◆ Activity ◆
Could you copy out every line of the data where the word "mode" occurs?

┄┄┄┄┄┄┄┄┄┄┄┄┄┄┄┄┄┄┄┄

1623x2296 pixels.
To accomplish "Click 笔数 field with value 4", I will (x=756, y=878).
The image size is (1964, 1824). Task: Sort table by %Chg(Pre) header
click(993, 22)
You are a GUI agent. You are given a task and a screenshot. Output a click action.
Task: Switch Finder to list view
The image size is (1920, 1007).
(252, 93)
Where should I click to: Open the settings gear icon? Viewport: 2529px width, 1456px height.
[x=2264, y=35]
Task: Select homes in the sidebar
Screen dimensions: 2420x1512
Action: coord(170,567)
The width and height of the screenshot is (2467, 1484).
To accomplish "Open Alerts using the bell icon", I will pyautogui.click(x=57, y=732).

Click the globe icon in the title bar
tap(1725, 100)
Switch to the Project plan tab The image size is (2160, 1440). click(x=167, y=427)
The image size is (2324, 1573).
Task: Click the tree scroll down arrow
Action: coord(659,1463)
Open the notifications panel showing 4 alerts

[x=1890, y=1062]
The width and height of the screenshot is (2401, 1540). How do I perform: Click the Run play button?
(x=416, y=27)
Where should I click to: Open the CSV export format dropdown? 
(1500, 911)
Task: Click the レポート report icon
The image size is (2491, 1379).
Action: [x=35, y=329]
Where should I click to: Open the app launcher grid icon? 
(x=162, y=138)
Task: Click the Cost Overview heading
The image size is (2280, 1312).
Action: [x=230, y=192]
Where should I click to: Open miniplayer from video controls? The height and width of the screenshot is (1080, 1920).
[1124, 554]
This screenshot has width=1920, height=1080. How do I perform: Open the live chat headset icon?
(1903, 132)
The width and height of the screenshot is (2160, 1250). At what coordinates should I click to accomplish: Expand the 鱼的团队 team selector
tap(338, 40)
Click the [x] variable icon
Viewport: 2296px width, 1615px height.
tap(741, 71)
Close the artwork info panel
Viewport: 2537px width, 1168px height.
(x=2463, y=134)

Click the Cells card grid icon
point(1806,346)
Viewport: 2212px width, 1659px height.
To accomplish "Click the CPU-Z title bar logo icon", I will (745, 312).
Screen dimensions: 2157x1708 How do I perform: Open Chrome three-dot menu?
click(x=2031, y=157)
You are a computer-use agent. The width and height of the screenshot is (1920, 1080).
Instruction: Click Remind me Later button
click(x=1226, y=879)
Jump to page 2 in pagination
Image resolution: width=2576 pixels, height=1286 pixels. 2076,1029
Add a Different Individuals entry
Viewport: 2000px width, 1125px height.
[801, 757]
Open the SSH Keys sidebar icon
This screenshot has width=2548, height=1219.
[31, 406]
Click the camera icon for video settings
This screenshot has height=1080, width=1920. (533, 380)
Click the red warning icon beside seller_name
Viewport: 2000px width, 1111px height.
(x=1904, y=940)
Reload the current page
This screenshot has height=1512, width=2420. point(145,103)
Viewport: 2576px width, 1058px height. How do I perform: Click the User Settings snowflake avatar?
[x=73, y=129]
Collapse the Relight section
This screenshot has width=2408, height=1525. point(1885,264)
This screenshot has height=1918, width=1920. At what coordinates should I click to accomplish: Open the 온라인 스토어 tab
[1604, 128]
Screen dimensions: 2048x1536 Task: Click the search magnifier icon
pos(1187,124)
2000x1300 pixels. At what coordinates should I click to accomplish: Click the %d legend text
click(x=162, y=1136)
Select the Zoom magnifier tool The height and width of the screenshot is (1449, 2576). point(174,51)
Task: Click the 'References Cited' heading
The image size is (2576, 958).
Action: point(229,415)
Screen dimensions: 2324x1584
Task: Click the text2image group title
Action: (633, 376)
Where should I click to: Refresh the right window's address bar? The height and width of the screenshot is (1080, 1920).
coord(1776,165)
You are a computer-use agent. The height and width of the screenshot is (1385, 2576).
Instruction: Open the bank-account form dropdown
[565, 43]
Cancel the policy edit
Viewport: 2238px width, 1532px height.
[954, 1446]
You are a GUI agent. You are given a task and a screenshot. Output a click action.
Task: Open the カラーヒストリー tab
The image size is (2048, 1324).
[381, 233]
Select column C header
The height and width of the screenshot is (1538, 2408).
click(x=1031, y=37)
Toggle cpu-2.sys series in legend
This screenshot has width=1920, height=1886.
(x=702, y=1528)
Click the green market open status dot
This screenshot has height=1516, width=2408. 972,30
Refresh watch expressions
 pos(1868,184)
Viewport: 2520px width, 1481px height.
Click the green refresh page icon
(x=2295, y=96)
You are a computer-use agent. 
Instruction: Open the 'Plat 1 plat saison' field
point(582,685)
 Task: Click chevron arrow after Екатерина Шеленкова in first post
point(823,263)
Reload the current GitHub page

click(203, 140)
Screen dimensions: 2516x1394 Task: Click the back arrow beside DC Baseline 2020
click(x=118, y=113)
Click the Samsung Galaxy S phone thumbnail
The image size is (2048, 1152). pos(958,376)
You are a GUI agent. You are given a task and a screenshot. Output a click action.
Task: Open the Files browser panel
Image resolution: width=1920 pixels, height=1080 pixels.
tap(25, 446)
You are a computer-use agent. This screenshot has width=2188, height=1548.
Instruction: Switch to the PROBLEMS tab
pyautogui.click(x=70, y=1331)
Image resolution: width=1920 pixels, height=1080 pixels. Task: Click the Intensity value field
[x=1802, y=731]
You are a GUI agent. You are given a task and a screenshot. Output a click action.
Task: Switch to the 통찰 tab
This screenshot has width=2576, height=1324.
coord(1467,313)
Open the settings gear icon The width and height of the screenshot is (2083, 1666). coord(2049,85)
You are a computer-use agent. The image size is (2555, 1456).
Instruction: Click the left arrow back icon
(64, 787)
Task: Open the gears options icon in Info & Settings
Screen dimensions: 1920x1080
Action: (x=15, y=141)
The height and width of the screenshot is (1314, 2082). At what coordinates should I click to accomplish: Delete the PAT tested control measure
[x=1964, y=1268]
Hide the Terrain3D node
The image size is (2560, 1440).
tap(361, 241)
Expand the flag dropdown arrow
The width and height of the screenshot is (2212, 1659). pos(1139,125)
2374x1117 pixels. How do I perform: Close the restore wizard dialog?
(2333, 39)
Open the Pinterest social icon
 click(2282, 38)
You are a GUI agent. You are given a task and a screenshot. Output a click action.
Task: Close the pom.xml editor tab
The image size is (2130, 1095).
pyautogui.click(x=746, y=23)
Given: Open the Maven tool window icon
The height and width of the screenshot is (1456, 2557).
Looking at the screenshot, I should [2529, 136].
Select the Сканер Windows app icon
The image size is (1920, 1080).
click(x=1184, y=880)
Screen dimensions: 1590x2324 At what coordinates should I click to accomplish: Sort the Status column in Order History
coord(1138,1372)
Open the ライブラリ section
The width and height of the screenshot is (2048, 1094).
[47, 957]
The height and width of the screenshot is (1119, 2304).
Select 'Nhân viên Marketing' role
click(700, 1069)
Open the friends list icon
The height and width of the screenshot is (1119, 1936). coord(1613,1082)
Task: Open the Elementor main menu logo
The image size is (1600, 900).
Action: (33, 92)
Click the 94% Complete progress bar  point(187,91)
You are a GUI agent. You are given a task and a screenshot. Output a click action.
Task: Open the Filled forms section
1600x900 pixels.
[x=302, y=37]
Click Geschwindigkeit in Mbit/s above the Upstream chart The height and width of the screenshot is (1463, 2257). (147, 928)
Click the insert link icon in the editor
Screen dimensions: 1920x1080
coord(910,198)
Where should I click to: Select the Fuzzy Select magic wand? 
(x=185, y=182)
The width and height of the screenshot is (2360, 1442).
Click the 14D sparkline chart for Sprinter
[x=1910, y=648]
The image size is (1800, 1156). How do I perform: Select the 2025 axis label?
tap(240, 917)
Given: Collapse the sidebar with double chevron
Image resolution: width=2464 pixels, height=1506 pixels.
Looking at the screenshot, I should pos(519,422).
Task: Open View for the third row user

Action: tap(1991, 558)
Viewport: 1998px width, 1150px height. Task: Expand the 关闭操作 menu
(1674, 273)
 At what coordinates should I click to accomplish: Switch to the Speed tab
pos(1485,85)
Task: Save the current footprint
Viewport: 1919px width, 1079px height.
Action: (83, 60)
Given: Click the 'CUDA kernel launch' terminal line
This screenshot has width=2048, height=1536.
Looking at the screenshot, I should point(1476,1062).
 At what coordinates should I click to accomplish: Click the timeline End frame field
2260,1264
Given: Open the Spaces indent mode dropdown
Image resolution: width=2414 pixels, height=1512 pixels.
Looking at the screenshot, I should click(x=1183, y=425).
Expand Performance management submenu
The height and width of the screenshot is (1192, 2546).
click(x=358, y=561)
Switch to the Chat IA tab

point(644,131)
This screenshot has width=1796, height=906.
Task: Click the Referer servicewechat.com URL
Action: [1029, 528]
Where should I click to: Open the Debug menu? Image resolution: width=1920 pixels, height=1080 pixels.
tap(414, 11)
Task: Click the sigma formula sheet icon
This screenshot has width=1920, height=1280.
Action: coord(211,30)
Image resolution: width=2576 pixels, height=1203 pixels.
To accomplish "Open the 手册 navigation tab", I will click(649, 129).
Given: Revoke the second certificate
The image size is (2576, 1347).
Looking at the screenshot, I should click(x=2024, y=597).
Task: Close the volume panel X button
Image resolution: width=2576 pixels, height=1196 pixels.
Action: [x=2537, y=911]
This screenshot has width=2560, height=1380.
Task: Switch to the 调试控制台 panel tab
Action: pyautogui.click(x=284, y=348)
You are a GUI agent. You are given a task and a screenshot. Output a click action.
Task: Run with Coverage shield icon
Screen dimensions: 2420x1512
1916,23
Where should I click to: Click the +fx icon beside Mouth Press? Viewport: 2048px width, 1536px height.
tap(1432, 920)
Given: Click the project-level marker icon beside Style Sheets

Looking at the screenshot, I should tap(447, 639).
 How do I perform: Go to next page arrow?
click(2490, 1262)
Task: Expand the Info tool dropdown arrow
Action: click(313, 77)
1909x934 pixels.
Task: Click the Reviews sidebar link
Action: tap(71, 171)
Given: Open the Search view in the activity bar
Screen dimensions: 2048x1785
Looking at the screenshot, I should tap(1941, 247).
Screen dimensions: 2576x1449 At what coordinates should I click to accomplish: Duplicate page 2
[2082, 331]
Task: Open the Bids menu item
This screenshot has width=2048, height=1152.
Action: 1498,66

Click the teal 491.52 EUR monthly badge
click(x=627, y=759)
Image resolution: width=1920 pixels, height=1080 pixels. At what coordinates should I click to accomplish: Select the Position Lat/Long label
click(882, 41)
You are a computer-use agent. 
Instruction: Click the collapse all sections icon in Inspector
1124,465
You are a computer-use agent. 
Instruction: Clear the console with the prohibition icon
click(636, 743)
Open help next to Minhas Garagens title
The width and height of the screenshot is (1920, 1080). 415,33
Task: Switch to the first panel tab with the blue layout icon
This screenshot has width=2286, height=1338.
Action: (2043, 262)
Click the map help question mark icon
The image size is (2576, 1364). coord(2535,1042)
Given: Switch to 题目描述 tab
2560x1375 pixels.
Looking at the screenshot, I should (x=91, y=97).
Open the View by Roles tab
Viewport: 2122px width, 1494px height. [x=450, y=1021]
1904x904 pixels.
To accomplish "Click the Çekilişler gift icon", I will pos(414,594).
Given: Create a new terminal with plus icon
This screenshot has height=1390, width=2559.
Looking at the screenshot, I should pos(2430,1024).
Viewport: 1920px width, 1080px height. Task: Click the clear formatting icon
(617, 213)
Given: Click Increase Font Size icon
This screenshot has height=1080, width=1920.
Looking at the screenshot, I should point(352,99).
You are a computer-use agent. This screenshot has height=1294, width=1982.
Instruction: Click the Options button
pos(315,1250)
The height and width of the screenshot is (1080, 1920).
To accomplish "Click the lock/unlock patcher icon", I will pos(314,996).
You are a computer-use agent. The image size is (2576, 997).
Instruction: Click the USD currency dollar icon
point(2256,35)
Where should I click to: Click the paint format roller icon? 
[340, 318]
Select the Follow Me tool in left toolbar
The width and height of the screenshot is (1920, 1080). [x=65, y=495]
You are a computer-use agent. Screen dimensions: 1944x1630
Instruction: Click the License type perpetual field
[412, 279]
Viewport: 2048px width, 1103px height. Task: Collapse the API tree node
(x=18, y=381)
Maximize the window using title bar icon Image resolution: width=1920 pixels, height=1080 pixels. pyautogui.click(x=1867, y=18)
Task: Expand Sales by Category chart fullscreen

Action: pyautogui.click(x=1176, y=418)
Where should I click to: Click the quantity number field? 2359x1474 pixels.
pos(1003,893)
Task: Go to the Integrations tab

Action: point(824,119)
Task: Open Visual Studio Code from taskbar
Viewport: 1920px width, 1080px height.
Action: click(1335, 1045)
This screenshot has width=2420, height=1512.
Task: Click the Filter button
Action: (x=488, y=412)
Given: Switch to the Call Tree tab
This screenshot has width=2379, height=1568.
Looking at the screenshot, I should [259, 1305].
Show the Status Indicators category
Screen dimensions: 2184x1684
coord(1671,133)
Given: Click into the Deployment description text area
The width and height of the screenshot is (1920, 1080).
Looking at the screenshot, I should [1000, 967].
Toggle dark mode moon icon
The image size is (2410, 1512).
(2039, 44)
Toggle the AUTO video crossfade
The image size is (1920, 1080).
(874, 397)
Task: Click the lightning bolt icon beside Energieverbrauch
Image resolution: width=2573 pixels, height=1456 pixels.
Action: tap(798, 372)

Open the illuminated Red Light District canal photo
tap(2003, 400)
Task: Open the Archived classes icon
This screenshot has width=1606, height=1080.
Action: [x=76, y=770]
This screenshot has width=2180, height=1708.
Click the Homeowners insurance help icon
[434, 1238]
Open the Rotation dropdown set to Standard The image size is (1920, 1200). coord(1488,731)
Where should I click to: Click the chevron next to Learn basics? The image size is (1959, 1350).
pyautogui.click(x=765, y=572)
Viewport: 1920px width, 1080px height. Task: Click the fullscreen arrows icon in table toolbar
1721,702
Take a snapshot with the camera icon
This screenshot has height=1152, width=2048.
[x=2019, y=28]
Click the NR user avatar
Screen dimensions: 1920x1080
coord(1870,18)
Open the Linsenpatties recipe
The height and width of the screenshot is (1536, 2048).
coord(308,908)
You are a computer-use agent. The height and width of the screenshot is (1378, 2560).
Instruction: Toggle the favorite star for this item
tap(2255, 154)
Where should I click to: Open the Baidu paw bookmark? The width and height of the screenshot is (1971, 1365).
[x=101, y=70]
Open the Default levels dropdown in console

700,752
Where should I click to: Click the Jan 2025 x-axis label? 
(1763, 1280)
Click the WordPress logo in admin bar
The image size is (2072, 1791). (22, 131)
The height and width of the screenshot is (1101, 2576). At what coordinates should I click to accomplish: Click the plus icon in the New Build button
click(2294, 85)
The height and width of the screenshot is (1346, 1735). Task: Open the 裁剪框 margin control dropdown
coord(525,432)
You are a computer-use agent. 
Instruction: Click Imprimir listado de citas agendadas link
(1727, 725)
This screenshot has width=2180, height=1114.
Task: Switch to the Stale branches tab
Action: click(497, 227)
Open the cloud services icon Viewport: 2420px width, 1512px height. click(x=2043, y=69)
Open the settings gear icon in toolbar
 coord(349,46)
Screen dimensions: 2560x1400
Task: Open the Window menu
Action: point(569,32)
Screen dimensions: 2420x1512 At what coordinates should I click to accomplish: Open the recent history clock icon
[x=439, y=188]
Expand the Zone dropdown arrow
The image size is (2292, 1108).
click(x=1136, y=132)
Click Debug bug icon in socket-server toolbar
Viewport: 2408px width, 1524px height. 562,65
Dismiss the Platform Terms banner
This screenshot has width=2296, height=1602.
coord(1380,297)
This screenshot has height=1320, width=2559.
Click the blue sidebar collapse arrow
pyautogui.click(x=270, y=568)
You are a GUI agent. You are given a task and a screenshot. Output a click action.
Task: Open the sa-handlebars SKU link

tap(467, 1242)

┄┄┄┄┄┄┄┄┄┄┄┄┄┄┄┄┄┄┄┄

◆ Response to this exercise ◆
Given: Open the Spaces indent mode dropdown
Toggle dark mode moon icon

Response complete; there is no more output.